# Sorting algorithms

Today's recommendation from ChatGPT was "Algorithms"–yup, just that, in one day, master all algorithms 🤣. But as reality set in, I wanted to narrow down to some algorithms I'm familiar with and try to see if I can dig into them past the high level understanding. I chose sorting algorithms specifically because it gives me a constraint. Searching algorithms could be a whole college course of their own so I'm not gonna get into those today.

# Common sorting algorithms

At this point, I'm writing from the top of my head, all things I'm familiar with and then I'll go deeper into what things I don't understand or don't know about.

The few basic sorting algorithms are: selection sort, insertion sort, and bubble sort. Then there's slightly faster algorithms like merge sort.

Selection sort selects the smallest element and moves it to the beginning of the list. From my understanding, the big-O of insertion sort is always going to be N-1 because it has to check and compare.

Insertion sort picks an element and moves it if the next element is smaller, the picked element is moved until it's not smaller than the next element it's checking.

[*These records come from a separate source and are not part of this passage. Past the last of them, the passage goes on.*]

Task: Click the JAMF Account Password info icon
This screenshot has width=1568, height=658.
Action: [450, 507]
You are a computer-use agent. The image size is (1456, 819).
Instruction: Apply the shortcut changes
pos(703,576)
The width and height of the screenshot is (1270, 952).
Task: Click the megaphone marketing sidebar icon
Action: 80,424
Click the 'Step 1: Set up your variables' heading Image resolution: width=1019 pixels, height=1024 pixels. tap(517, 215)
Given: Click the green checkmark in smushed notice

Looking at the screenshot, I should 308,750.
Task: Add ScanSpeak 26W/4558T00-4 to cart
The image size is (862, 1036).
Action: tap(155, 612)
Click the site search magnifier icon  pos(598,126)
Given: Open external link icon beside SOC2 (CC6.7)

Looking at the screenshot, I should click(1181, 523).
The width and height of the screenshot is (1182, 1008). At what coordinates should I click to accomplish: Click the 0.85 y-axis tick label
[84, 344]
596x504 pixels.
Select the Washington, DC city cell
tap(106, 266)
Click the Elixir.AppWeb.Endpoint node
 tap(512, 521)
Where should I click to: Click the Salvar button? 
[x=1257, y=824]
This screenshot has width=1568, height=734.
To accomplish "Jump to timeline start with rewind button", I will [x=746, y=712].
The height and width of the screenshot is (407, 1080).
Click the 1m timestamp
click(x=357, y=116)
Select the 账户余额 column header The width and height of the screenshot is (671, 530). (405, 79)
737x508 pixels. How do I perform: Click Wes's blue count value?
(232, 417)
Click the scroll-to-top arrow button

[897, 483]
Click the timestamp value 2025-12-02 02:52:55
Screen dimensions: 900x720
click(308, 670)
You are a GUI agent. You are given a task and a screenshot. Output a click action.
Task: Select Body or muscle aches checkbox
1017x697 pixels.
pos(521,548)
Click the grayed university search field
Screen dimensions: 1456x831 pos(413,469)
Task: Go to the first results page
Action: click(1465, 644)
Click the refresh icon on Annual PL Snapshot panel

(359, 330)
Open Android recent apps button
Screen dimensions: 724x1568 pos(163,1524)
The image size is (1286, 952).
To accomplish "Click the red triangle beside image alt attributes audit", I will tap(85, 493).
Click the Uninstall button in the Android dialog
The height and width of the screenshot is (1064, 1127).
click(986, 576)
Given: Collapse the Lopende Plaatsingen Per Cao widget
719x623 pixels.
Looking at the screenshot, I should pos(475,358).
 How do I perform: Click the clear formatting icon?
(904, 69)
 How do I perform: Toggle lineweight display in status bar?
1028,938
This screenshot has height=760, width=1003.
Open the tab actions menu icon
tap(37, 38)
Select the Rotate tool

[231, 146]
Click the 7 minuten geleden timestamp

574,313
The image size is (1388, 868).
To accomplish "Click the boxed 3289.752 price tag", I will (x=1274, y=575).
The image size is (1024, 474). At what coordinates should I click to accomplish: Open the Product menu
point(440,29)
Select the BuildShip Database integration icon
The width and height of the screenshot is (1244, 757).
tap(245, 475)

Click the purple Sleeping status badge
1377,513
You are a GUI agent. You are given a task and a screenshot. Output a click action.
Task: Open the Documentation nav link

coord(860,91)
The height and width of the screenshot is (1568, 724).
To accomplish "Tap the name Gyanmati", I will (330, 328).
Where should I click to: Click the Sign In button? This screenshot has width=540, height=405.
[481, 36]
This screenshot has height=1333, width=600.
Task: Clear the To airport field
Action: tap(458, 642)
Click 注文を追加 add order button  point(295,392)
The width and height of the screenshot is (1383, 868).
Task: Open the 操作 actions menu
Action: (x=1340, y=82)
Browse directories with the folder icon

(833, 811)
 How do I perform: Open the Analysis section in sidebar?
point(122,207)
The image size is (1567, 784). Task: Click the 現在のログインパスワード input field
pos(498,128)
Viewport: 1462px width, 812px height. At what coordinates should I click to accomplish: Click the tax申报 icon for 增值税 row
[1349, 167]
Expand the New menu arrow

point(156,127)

But...this is kinda where my understanding of insertion sort stops. I should look into it more.

Bubble sort works similarly but it "bubbles" the elements in one way or another, for example in a list with `[4,1,3,2,5]`

, bubble sort will first bubble 4 all the way to the correct position, then go back to check from `1,2,3...`

this is super simple contrived example but it seems like that's the basic concept.

The above three algorithms use basic one check at a time approaches which can be ok for smaller sets of data but as the dataset grows in size, their runtimes can be very slow.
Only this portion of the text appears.